-- Opening Marker --
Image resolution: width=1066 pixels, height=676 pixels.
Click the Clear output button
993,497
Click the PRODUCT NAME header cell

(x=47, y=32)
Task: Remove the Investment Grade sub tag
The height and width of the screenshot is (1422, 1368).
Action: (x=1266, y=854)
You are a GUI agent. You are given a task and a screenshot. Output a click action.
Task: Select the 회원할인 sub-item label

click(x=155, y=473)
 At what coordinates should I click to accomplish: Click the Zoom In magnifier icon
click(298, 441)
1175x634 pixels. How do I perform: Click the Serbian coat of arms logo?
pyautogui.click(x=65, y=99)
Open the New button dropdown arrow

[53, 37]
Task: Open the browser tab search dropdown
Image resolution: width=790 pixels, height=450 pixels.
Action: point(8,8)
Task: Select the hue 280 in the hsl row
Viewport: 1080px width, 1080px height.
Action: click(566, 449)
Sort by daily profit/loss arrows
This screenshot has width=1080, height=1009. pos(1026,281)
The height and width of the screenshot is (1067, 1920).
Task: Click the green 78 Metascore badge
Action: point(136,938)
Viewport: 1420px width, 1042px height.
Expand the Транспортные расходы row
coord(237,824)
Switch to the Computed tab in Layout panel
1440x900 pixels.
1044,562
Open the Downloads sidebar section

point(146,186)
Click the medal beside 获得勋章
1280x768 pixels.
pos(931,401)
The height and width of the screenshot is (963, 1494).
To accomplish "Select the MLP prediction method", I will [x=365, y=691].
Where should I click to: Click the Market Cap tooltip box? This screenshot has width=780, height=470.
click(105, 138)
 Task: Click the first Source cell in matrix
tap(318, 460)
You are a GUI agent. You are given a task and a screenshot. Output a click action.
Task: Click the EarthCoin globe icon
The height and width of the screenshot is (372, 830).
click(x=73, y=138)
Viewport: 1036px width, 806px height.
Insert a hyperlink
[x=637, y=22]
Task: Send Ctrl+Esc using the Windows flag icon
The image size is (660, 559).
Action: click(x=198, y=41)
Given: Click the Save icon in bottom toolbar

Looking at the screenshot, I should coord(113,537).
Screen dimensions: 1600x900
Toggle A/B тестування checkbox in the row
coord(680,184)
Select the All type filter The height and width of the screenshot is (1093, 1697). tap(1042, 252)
-- Closing Marker --
# [ACTIVITY]
From the listing above, repeat exactly the lines starting at the line that includes "Task: Select the hue 280 in the hsl row" and ending at the line that includes "The height and width of the screenshot is (963, 1494).", with nothing outside that span.

# [TASK RESPONSE]
Task: Select the hue 280 in the hsl row
Viewport: 1080px width, 1080px height.
Action: click(566, 449)
Sort by daily profit/loss arrows
This screenshot has width=1080, height=1009. pos(1026,281)
The height and width of the screenshot is (1067, 1920).
Task: Click the green 78 Metascore badge
Action: point(136,938)
Viewport: 1420px width, 1042px height.
Expand the Транспортные расходы row
coord(237,824)
Switch to the Computed tab in Layout panel
1440x900 pixels.
1044,562
Open the Downloads sidebar section

point(146,186)
Click the medal beside 获得勋章
1280x768 pixels.
pos(931,401)
The height and width of the screenshot is (963, 1494).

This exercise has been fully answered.